Teks Kutipan
4. Berbicara tentang Allah tanpa ilmu merupakan sikap mengikuti hawa-nafsu.

Imam Ali bin Abil ‘Izzi Al-Hanafi rahimahullah berkata: “Barangsiapa yang berbicara tanpa ilmu, maka sesungguhnya dia hanyalah mengikuti hawa-nafsunya. Allah telah berfirman:

وَمَنْ أَضَلُّ مِمَّنِ اتَّبَعَ هَوَاهُ بِغَيْرِ هُدًى مِّنَ اللهِ

"Dan siapakah yang lebih sesat dari pada orang yang mengikuti hawa nafsunya dengan tidak mendapat petunjuk dari Allah sedikitpun" (QS. Al-Qashshash: 50)” [Kitab Minhah Ilahiyah Fii Tahdzib Syarh Ath-Thahawiyah, hal. 393]

5. Berbicara tentang Allah tanpa ilmu merupakan sikap mendahului Allah dan Rasul-Nya.

Tujuan 1
Perbarui bagian teks kutipan yang dimulai dari "4. Berbicara tentang" dan berlanjut sampai "Allah dan Rasul-Nya.", dengan mengganti "ilmu" menjadi "pengetahuan".
Tujuan 2
Jawablah pertanyaan berikut berdasarkan teks kutipan.
(a) Siapa yang mengatakan bahwa orang yang berbicara tanpa ilmu hanyalah mengikuti hawa nafsunya?
(b) Surah dan ayat berapa yang dikutip sebagai firman Allah?
(c) Pada halaman berapa kutipan itu terdapat dalam kitab yang disebutkan?
Tujuan 3
Tuliskan semua bentuk kata "hawa nafsu" berhuruf Latin yang muncul dalam teks kutipan, sesuai ejaannya di teks.
Item data di bagian ini diambil dari sumber lain, bukan dari teks kutipan.

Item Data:
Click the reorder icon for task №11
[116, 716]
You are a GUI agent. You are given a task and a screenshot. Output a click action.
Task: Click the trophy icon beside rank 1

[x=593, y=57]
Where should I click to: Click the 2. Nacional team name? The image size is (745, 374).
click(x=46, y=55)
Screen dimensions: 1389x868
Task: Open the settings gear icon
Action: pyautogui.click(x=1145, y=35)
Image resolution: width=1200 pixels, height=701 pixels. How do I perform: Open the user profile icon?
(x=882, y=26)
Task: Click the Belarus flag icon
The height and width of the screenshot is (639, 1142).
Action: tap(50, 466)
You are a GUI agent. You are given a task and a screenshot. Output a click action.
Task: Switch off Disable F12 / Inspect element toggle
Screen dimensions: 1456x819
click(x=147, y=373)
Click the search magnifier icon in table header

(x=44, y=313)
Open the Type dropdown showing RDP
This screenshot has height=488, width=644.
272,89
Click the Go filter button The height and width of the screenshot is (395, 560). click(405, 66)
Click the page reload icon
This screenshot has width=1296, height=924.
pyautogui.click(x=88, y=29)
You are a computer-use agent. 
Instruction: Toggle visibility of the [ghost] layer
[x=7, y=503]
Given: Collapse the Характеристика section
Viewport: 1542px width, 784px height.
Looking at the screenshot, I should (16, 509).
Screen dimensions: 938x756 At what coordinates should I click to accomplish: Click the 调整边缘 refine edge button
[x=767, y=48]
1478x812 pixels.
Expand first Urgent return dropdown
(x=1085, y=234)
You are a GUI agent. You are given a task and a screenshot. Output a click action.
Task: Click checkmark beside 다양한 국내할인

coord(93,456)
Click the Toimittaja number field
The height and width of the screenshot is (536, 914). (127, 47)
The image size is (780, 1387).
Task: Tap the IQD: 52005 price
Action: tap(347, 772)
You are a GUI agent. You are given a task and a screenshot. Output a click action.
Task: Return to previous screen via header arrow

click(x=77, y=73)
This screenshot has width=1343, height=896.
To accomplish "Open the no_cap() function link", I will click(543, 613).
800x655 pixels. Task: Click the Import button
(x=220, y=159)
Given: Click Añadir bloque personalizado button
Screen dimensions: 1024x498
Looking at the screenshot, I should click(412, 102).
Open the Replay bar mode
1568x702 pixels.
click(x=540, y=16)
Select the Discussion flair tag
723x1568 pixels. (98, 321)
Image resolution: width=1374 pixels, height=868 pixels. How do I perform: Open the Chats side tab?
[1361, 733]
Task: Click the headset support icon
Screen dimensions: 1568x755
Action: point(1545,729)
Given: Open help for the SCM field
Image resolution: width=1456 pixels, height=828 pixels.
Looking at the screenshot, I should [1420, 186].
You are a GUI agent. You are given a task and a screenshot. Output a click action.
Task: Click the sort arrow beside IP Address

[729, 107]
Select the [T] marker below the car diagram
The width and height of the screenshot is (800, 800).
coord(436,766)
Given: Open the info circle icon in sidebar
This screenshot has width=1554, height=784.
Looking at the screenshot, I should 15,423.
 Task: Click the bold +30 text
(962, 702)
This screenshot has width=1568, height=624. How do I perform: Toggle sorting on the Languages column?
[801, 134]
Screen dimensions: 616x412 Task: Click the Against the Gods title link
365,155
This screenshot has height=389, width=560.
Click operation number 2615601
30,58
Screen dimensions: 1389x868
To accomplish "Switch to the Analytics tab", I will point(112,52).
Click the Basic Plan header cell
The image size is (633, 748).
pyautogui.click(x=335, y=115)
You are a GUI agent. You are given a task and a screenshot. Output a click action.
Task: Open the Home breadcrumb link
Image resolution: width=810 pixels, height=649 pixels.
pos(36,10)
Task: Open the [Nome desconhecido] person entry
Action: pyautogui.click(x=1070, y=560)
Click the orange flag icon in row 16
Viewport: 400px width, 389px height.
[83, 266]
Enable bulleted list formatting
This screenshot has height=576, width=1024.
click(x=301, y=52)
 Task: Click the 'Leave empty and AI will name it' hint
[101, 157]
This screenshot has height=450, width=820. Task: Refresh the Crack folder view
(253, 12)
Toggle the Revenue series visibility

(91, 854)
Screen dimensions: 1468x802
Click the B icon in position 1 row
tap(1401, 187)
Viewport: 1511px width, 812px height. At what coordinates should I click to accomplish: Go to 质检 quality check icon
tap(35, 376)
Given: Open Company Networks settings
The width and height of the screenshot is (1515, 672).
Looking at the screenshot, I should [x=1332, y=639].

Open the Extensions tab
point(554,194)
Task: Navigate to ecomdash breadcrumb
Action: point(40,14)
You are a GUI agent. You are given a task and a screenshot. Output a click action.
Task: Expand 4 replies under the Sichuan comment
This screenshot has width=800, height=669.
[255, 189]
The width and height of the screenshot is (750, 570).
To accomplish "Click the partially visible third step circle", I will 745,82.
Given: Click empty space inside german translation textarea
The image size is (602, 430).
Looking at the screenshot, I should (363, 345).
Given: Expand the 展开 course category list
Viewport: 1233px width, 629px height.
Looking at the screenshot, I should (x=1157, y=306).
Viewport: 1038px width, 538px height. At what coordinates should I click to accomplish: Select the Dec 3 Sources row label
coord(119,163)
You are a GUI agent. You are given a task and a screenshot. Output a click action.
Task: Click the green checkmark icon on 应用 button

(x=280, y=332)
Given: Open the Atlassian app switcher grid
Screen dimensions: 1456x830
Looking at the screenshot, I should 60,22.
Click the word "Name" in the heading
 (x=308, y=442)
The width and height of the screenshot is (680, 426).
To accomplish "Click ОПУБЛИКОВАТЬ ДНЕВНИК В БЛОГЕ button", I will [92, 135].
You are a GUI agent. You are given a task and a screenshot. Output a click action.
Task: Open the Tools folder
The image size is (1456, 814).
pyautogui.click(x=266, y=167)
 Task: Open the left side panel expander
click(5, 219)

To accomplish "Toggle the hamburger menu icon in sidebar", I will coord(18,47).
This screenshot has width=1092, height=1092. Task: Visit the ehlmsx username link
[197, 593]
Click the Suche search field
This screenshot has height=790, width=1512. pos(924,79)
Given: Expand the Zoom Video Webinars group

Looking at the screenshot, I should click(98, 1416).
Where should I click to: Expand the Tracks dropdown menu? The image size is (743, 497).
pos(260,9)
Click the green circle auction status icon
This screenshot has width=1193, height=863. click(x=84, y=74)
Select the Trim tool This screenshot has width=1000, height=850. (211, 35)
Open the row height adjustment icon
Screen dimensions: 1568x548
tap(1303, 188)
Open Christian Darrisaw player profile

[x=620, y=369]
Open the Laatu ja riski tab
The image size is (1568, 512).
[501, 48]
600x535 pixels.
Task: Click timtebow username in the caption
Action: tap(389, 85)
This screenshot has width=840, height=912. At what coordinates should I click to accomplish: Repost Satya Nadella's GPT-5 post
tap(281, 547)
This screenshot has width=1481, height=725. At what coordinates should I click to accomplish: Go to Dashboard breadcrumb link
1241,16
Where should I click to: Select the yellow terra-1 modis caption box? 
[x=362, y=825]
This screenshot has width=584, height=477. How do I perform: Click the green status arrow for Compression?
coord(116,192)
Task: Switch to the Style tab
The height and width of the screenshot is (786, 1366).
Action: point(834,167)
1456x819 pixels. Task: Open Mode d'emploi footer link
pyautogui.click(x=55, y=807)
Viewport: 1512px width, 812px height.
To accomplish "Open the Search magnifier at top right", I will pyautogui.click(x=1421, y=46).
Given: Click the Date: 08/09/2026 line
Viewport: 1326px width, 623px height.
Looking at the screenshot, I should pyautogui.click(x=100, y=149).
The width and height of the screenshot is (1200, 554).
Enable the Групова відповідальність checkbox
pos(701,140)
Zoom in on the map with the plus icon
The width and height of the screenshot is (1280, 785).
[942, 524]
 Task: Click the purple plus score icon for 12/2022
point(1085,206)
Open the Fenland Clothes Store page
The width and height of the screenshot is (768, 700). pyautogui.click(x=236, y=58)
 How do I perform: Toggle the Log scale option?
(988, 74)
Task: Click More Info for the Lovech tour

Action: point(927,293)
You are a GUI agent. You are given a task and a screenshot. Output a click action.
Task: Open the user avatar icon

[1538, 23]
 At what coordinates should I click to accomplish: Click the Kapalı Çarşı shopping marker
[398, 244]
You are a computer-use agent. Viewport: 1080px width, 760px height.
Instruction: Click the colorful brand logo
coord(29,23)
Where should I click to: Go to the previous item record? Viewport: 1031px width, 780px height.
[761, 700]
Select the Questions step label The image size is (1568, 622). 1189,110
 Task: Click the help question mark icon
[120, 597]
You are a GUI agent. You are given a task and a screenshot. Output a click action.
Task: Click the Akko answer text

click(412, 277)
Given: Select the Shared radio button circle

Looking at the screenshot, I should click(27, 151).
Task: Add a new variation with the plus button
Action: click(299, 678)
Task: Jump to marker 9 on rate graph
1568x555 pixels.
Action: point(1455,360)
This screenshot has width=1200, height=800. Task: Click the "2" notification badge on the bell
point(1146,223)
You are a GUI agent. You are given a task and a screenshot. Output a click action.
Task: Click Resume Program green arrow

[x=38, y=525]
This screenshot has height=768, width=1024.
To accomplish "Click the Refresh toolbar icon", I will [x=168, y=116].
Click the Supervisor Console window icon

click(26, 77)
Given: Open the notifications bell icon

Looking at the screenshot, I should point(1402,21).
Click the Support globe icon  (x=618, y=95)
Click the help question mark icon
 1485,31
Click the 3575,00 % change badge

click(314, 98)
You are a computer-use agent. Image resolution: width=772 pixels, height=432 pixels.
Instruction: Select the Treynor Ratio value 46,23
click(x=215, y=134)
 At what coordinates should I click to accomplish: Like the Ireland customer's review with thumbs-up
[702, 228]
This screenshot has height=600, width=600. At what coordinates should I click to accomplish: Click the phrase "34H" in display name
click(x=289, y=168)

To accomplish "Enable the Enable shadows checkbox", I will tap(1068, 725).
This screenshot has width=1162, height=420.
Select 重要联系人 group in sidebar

Jawaban Benar 1
4. Berbicara tentang Allah tanpa pengetahuan merupakan sikap mengikuti hawa-nafsu.

Imam Ali bin Abil ‘Izzi Al-Hanafi rahimahullah berkata: “Barangsiapa yang berbicara tanpa pengetahuan, maka sesungguhnya dia hanyalah mengikuti hawa-nafsunya. Allah telah berfirman:

وَمَنْ أَضَلُّ مِمَّنِ اتَّبَعَ هَوَاهُ بِغَيْرِ هُدًى مِّنَ اللهِ

"Dan siapakah yang lebih sesat dari pada orang yang mengikuti hawa nafsunya dengan tidak mendapat petunjuk dari Allah sedikitpun" (QS. Al-Qashshash: 50)” [Kitab Minhah Ilahiyah Fii Tahdzib Syarh Ath-Thahawiyah, hal. 393]

5. Berbicara tentang Allah tanpa pengetahuan merupakan sikap mendahului Allah dan Rasul-Nya.

Jawaban Benar 2
(a) Imam Ali bin Abil ‘Izzi Al-Hanafi rahimahullah.
(b) QS. Al-Qashshash ayat 50.
(c) Halaman 393.

Jawaban Benar 3
hawa-nafsu
hawa-nafsunya
hawa nafsunya